> [YOUR GOAL]:
Reproduce verbatim the stretch of rows below that opens with the line containing "Task: Open the emoji picker" and closes with the line containing "The width and height of the screenshot is (1635, 940).", including both of those lines.

─── EXTRACTED DATA

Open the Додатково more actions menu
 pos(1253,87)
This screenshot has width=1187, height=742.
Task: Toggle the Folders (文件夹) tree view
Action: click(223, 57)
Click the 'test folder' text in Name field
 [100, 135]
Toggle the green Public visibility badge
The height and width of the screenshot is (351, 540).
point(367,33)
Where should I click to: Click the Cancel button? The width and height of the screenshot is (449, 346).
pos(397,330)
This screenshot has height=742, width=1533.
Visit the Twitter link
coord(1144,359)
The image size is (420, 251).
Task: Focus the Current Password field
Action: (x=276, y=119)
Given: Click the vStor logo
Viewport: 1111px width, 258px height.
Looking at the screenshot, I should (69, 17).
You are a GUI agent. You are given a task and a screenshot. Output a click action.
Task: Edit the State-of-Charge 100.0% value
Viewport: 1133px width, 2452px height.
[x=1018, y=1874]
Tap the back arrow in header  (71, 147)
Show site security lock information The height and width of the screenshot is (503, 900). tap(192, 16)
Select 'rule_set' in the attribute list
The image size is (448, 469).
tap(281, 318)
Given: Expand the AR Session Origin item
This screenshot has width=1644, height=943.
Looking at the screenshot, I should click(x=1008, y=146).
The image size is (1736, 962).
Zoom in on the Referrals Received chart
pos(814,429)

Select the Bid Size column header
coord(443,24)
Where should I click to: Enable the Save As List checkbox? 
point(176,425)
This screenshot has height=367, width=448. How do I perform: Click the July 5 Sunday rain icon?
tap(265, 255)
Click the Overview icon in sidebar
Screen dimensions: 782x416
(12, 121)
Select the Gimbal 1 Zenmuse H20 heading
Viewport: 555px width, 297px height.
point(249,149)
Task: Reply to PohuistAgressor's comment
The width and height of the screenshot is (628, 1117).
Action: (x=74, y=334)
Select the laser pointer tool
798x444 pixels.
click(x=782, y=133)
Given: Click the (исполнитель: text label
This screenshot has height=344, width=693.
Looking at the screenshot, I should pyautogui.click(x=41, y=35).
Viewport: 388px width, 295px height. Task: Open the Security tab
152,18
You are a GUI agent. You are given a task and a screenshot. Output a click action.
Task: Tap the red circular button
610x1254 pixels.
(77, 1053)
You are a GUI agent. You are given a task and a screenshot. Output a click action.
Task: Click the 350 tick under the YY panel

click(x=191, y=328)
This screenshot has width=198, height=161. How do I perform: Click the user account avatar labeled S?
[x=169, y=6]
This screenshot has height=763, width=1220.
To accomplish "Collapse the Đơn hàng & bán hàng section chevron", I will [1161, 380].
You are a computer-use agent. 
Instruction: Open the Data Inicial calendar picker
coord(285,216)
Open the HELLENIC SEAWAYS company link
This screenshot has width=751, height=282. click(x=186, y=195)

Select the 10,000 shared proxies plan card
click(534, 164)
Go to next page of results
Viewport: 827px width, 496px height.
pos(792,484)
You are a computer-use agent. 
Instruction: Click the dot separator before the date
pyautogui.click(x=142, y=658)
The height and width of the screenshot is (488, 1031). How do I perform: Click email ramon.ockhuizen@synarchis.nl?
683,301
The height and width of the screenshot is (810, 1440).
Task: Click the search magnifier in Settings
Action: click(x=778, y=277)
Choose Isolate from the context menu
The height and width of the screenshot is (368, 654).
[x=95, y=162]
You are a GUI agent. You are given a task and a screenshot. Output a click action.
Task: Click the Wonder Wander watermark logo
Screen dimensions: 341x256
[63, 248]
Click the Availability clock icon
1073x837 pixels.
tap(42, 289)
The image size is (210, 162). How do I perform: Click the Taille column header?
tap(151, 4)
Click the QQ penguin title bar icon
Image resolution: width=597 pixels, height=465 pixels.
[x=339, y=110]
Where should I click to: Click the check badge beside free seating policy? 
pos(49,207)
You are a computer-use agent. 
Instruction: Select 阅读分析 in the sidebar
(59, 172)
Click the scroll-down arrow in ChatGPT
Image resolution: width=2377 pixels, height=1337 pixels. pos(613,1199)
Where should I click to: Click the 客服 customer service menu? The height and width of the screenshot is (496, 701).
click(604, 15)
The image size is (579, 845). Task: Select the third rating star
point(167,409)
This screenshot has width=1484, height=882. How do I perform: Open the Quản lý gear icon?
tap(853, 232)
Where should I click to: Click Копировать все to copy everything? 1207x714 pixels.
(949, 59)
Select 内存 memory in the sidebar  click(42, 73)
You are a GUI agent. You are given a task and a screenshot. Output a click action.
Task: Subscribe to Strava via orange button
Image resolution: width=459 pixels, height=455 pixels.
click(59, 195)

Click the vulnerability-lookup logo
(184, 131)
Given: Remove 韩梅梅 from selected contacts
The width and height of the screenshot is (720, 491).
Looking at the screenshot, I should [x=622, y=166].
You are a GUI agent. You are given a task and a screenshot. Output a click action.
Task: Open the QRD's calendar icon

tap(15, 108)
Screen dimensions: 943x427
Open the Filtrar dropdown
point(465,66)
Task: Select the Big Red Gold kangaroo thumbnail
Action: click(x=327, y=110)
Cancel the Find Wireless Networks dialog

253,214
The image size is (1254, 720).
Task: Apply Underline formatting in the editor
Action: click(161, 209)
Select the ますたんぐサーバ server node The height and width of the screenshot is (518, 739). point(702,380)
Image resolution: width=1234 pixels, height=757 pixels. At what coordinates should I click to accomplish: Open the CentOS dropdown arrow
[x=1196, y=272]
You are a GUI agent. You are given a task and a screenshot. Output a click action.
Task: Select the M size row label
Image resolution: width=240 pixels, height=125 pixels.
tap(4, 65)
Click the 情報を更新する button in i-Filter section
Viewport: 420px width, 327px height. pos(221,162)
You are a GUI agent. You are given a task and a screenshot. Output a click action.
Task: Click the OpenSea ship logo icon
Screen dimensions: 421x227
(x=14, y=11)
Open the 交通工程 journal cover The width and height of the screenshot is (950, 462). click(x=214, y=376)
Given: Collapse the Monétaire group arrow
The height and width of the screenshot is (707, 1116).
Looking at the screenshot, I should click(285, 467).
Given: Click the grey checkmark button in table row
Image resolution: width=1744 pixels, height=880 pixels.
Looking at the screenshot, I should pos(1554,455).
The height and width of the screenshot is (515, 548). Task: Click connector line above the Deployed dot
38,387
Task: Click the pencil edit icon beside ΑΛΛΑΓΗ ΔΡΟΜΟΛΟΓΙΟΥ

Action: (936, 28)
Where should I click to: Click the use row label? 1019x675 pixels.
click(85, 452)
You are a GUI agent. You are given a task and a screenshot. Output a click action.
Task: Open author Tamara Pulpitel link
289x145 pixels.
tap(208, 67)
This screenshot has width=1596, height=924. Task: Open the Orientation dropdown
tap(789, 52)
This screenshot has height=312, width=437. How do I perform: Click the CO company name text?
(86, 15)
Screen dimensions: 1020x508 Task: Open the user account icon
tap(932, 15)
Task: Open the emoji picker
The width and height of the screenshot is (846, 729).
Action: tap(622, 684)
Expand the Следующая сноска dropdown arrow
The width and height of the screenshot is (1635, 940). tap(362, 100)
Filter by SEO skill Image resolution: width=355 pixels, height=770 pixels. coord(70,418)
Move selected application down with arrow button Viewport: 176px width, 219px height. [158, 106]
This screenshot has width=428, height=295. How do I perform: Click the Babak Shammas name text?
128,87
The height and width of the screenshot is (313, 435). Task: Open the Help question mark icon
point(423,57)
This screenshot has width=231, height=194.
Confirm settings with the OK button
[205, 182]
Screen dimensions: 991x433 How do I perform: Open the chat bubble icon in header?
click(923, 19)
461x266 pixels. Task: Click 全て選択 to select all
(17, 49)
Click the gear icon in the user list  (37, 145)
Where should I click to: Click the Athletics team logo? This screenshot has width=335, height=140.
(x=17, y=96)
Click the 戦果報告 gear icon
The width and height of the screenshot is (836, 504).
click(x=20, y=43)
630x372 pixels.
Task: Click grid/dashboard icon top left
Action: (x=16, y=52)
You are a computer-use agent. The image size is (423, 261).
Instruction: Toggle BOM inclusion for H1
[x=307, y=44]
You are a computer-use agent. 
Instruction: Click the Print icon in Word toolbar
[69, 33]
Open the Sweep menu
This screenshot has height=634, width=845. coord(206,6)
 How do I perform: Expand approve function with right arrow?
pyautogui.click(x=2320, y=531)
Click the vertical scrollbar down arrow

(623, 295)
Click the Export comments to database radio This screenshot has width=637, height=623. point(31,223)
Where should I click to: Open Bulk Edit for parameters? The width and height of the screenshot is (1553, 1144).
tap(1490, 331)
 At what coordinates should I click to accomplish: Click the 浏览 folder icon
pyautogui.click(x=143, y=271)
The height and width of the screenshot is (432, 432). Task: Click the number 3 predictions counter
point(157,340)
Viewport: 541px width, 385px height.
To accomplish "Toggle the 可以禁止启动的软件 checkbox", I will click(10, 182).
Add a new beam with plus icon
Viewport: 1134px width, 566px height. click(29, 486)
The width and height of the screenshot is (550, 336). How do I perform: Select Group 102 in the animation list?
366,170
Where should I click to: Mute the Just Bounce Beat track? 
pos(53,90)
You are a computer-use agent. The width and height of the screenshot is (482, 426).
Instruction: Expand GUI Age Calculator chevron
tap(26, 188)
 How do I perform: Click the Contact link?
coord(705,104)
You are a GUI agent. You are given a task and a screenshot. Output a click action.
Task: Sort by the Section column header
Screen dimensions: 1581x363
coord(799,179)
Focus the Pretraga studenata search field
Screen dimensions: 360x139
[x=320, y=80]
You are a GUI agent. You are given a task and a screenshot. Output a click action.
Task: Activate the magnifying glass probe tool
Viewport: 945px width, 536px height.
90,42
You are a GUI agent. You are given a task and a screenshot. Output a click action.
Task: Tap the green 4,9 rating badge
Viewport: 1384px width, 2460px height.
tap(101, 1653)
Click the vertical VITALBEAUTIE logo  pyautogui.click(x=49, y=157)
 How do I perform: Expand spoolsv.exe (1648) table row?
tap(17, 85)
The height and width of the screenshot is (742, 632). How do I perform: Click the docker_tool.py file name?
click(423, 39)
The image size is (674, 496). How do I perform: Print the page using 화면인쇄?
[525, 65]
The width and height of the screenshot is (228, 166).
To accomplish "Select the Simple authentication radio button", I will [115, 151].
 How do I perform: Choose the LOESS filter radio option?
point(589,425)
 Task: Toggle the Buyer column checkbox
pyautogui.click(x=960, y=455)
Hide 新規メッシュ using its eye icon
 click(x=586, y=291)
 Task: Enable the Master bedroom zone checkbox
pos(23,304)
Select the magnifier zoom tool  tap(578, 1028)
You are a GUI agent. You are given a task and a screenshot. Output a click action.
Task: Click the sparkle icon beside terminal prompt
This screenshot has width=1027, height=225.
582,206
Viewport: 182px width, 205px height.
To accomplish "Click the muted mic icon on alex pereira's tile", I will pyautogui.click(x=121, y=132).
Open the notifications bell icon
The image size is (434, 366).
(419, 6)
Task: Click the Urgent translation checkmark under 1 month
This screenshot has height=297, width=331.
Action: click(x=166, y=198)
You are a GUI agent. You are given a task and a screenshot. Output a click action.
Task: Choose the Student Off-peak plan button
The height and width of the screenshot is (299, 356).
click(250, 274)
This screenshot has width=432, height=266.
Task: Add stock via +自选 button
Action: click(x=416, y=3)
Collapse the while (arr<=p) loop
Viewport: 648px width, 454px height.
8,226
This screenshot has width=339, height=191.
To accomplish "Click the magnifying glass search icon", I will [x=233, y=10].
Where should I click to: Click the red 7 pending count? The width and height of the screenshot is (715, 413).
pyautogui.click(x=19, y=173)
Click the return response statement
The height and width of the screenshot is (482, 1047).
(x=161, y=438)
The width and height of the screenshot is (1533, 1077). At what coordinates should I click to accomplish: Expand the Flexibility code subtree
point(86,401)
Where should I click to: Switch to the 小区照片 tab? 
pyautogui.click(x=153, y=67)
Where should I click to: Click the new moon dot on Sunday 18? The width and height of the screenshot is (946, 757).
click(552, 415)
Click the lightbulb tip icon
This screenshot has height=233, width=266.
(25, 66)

──────

> [RESULT FOR THIS TASK]:
Task: Open the emoji picker
The width and height of the screenshot is (846, 729).
Action: tap(622, 684)
Expand the Следующая сноска dropdown arrow
The width and height of the screenshot is (1635, 940). tap(362, 100)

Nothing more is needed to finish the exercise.